Andre Agassi, renacido en aquel 1995, acabaría llevándose la final ante un Sampras vacío de energía. Entre ambos se irían repartiendo los grandes torneos de la temporada, con un Sampras decidido a dedicarle a su entrenador cada victoria que lograra hasta el último de sus días. Fue la etapa más dura para el de Washington, sufriendo muchísimo de estrés, vómitos, úlceras, tensión y alguna lesión espontánea que tampoco ayudó. Aún así ganó su tercer Wimbledon, su tercer US Open y su segunda Copa Davis. Aquello le dio para conservar un año más el Nº1 del ranking, pero no para cambiar el destino de su compañero. Gullikson le seguía asesorando a distancia, pero era Annacone quien viajaba a cada torneo, estirando un período de calvario para todos. Después de cuatro años juntos y, habiendo conquistado cuatro títulos de Grand Slam y el Nº1 del mundo, el triste desenlace se hizo realidad. Tim Gullikson, que apenas podía caminar y empezaba a hablar con dificultad, falleció el 3 de mayo de 1996. Tenía 44 años.
LA HERENCIA DE TIM
“Hoy he perdido algo más que un entrenador […] Más que un entrenador, para mí siempre fue un amigo, mi mejor amigo, alguien a quien le confesé muchas cosas que jamás le había contado a nadie”, declaró Pete por aquellas fechas. Era la primera vez que perdía a alguien, en este caso, la persona que le había dado un vuelco de 180º a su carrera deportiva. Su timidez le hizo dudar acerca de si debía o no debía hablar en el funeral, pero finalmente le convencieron. Donde no lograron convencerle fue a la hora de disputar la gira de tierra batida inminente, así que se plantó en Roland Garros sin una sola victoria en la superficie. ¿Y qué hizo? Semifinales, su mejor resultado, una ronda que jamás volvería a pisar en París. Para muchos, un motivo para estar contento; para Pete, una tortura que le acompañaría para siempre después de cada derrota: “He fallado a Tim”.
El resto de la historia ya la conocen. Sampras se convertiría en el mejor jugador de todos los tiempos hasta perder la motivación y retirarse tras levantar su #14 título de Grand Slam. De esos catorce, diez fueron con Annacone, el hombre que siguió perfeccionando el gran trabajo de Gullikson.

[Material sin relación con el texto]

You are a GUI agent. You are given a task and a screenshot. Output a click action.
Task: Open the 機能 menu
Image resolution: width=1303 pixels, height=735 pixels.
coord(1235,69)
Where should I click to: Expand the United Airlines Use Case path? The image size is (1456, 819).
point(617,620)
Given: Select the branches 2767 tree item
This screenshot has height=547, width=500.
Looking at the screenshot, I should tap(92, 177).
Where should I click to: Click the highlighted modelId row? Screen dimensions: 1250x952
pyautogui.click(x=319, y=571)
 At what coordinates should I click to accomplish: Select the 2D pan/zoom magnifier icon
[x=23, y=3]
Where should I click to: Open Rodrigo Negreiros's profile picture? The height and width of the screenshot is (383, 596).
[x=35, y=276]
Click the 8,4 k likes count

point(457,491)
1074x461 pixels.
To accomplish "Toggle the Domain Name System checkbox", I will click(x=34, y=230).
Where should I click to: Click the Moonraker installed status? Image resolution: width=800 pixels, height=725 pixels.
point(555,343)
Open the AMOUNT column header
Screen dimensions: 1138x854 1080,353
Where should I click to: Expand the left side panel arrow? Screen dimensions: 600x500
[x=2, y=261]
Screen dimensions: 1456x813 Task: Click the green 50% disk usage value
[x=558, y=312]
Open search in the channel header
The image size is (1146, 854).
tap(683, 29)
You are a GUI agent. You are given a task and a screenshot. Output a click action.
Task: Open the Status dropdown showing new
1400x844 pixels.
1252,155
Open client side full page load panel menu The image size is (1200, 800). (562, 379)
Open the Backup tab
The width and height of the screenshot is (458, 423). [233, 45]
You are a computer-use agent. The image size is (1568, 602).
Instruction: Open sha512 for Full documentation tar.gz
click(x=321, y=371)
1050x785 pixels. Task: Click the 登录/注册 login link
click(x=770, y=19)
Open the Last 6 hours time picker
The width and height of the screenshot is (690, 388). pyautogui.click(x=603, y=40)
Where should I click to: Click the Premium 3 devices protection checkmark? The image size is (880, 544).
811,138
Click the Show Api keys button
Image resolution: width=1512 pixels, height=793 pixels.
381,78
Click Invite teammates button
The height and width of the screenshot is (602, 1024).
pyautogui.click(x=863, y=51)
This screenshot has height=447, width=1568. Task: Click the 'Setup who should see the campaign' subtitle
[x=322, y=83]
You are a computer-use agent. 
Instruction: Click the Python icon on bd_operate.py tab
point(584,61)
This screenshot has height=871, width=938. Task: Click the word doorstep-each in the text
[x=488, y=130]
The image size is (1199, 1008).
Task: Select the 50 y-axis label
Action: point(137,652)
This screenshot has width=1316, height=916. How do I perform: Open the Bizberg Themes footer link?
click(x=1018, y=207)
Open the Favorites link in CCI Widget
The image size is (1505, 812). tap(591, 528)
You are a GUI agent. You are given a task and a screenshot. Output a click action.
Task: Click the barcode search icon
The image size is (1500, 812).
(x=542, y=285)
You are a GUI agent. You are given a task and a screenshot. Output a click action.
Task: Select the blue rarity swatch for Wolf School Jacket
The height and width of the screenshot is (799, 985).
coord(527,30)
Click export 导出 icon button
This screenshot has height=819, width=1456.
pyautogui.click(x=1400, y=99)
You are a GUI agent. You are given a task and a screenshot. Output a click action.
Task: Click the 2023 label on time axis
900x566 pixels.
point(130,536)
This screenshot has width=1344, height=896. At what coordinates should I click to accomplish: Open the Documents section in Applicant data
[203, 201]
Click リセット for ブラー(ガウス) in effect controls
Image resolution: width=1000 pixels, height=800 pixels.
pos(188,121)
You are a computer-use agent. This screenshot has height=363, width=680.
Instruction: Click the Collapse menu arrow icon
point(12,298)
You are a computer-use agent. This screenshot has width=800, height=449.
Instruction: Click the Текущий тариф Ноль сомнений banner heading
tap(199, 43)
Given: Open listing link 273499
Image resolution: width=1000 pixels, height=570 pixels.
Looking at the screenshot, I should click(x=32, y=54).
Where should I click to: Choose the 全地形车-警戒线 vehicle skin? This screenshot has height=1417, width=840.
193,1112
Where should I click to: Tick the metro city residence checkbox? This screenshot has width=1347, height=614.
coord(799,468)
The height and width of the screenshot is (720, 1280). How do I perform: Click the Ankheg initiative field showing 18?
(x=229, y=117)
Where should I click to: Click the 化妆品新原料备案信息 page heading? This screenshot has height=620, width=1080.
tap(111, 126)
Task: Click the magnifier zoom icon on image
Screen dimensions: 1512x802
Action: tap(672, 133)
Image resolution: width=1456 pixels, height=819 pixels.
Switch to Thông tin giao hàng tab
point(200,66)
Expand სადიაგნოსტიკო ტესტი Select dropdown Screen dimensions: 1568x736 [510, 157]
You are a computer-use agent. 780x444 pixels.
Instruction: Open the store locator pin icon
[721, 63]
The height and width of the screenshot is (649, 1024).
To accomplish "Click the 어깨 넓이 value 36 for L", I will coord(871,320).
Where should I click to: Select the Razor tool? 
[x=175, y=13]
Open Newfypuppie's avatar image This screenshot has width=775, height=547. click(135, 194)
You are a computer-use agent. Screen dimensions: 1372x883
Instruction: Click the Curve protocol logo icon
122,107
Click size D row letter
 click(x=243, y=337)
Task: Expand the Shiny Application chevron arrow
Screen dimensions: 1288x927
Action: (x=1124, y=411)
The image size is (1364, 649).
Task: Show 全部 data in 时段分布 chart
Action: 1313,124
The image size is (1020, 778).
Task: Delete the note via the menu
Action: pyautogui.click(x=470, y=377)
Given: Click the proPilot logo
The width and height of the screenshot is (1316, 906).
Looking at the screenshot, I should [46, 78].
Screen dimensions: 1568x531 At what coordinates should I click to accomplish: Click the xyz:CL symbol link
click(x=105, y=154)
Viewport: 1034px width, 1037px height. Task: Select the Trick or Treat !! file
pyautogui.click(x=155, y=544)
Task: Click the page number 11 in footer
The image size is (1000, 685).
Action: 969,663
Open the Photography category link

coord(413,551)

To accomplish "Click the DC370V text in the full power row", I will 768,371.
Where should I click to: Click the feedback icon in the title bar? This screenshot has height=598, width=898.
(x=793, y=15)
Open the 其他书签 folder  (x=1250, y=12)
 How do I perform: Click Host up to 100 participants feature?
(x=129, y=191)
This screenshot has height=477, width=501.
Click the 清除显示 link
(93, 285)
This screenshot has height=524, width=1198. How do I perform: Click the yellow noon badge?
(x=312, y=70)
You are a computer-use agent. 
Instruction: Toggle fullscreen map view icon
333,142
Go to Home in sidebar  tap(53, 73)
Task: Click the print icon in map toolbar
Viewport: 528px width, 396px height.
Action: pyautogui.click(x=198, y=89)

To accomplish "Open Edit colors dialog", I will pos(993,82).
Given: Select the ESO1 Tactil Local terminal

Fue Tim el que logró dar un paso adelante en lo táctico, en el conocimiento del rival o en la renovación de su propio juego, una herencia que Pete aprovechó para exprimir su máximo potencial y tenerle siempre presente. El relato podría compararse a la pérdida que sufrió Roger Federer una década después con su entrenador Peter Carter, fallecido a los 38 años tras un accidente de coche en su luna de miel. Dos ángeles que cumplieron su función antes de irse, la de frotar la lámpara para inspirar a dos talentos generacionales que reinaron con puño de hierro sobre el resto. Solo que, en este caso, los genios fueron ellos.